4.2. Isolated tissues and experimental set-up
The experiments were conducted with isolated strips of gastric fundus that were obtained after euthanasia, performed by exsanguination of the animals that were previously anesthetized with tribromoethanol (250 mg/kg, i.p.; Sigma-Aldrich, St. Louis, USA). The stomach was quickly removed and immersed in oxygenated Tyrode solution. The stomach was opened following the plane of the lesser curvature, and the fundic region was cut in 1 cm-long strips following the orientation of the longitudinal layer of the muscularis externa. Each gastric fundus strip was an independent preparation. Each strip preparation was tied at its extremities by cotton thread that allowed recordings of contractile activity.
Each preparation was mounted in a 5 ml bath chamber that was filled with warmed (37ºC) Tyrode solution with continuous bubbling with a carbogen mixture (5% CO2 in O2). An equilibration period of 60 min was allowed for all of the preparations. The strips were subjected to a preload (1 g) for the isometric recording of contractile activity. To apply the preload, the tissues were stretched at one of the extremities that was attached to a fixed pin in the bath chamber, and the other end was attached to a force transducer (MLT0201, AD Instruments, Sydney, Australia) that was coupled to a data acquisition system (PowerLab 8/30, AD Instruments, Sydney, Australia). Following the 60 min equilibrium period, contractions were elicited by the administration of 60 mM KCl. After obtaining two approximately identical contractions, the experimental protocols began.
4.3. Solutions
The Tyrode solution had the following composition: 136.0 mM NaCl, 5.0 mM KCl, 0.98 mM MgCl2, 0.36 mM NaH2PO4, 11.9 mM NaHCO3, 2.0 mM CaCl2, and 5.5 mM glucose. β-PEA (CAS no. 64-04-0), N-(3-ethoxyphenyl)-4-(1-pyrrolidinyl)-3-(trifluoromethyl)benzamide (EPPTB; CAS no. 1110781-88-8), cyproheptadine hydrochloride (CAS no. 41354-29-4), ketanserin (+)-tartrate salt (CAS no. 83846-83-7), 1H-[1,2,4]oxadiazolo[4,3-a]quinoxalin-1-one (ODQ; CAS no. 41443-28-1), and MDL-12,330A hydrochloride (CAS no. 40297-09-4) were purchased from Sigma-Aldrich (St. Louis, MO, USA). The drugs were prepared at high concentrations according to the instructions of the supplier. Immediately before the experiments, the drugs were diluted to obtain the desired concentration (maximum 0.1% v/v) and sonicated just before use. Concentration-effect curves were generated by the cumulative addition of a given contractile/relaxant compound to the bath chamber.

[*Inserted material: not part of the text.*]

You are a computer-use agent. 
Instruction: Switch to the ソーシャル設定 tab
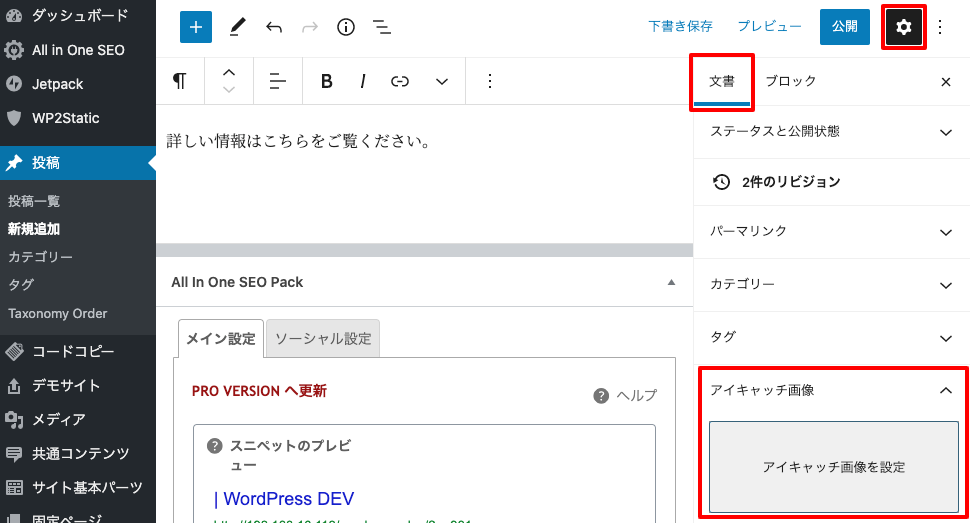tap(323, 339)
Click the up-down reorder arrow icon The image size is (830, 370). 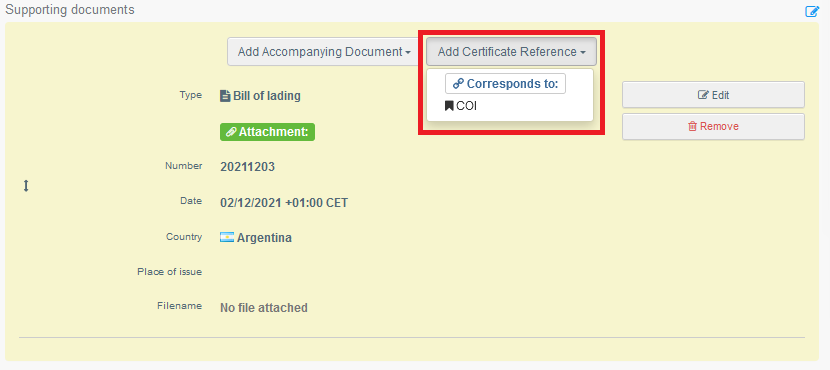click(x=26, y=186)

The addition of a given compound occurred while the preparation was maintained at resting tonus or while the preparation was subjected to a sustained contractile stimulus as indicated. All of the antagonists that were used in this study were added 5 min before β-PEA or 5-HT application.
4.4. Statistical analysis
All of the data are expressed as mean ± standard error of the mean (SEM), and n represents the number of experiments. The magnitude of a given contractile or relaxant effect is expressed as a percentage of the 60 mM KCl-induced contraction that was elicited after the equilibrium period.
Significant differences in contractility were assessed using two-way analysis of variance, followed by Bonferroni’s test. Values of p < 0.05 were considered statistically significant.